A policyholder may legitimately retain funds from an insurance payout in specific circumstances. If repairs cost less than the initial estimate, especially under an ACV policy, the difference may be kept. This can happen if a policyholder finds a more affordable contractor or uses less expensive materials.
“Stated value” or “agreed value” policies, often used for unique items like classic cars, pay a predetermined amount regardless of the actual repair cost. Any remaining funds after repairs are typically the policyholder’s to keep. Some policies also allow for a cash settlement instead of repair or replacement, enabling the policyholder to find cheaper alternatives and retain the surplus. If an initial payout is ACV, and repairs are completed for less than the RCV, the policy might allow the policyholder to keep the difference up to the RCV limit once proof of repair is provided.

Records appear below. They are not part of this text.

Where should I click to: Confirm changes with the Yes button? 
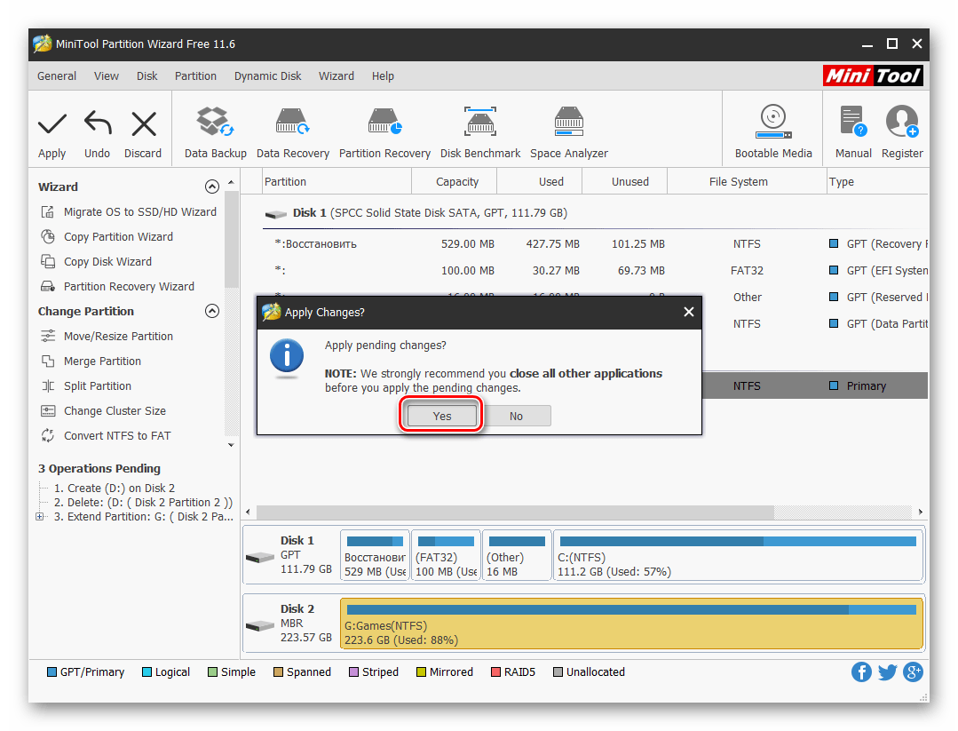point(442,416)
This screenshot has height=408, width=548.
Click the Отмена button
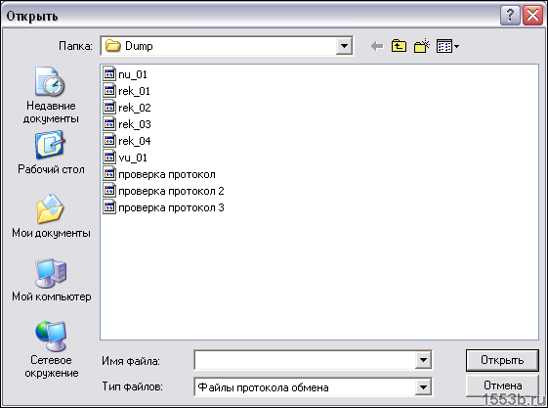pyautogui.click(x=502, y=385)
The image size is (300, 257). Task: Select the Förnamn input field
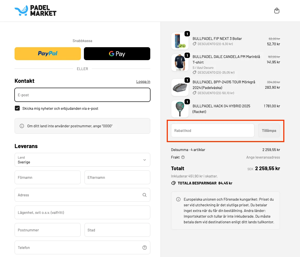click(48, 177)
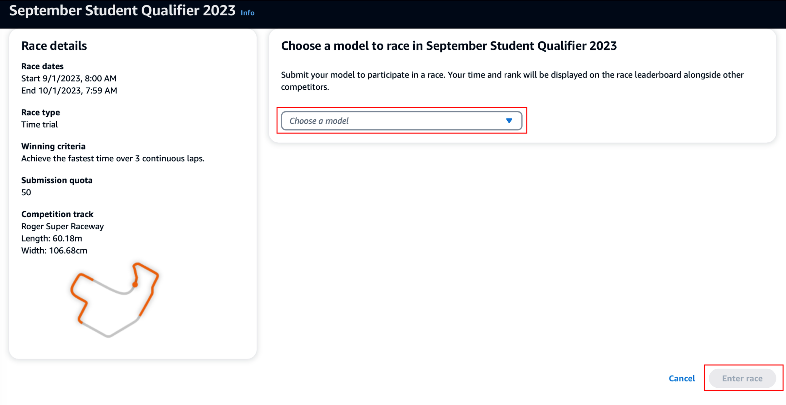The width and height of the screenshot is (786, 405).
Task: Open the Choose a model dropdown arrow
Action: point(509,120)
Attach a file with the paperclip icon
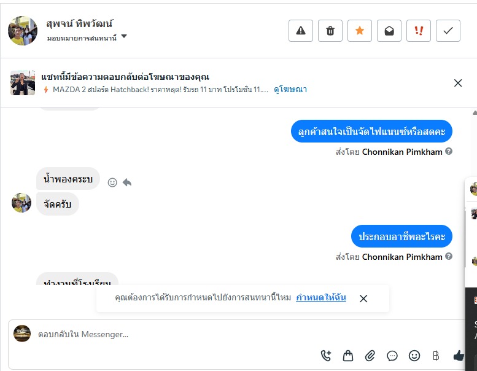The image size is (477, 371). (370, 355)
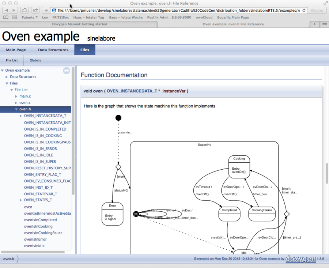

Keeping “extra” money from an insurance claim is not permissible in several scenarios and can lead to serious consequences. When a payout is for damages to another person’s property or for their injuries (a third-party claim), the funds are intended for the third party, not the policyholder.
Obtaining “extra” money through misrepresentation or inflated claims constitutes insurance fraud. This can lead to severe penalties, including fines, imprisonment, and restitution. Many policies, especially RCV policies, require proof of repair or replacement to receive the full payout; unused funds must be returned or are not disbursed. Failure to complete repairs as intended can result in policy cancellation or denial of future claims.
A lienholder, such as a mortgage company or auto lender, often has a financial interest in the insured property and is typically a co-payee on the insurance check. These funds are usually required for repair or to pay down the loan. If a vehicle is totaled with a loan, the insurer pays the lienholder first. If the payout is less than the loan balance, the policyholder remains responsible for the difference.
If funds remain from an insurance payout, the policyholder should first review their specific insurance policy. Some policies explicitly state that any excess funds must be returned to the insurer.
It is advisable to communicate directly with the insurance company or agent to clarify whether the funds can be kept or if there are specific requirements for their use or return. Completing all necessary repairs to restore the property to its pre-loss condition is generally recommended to prevent further damage or issues with future coverage.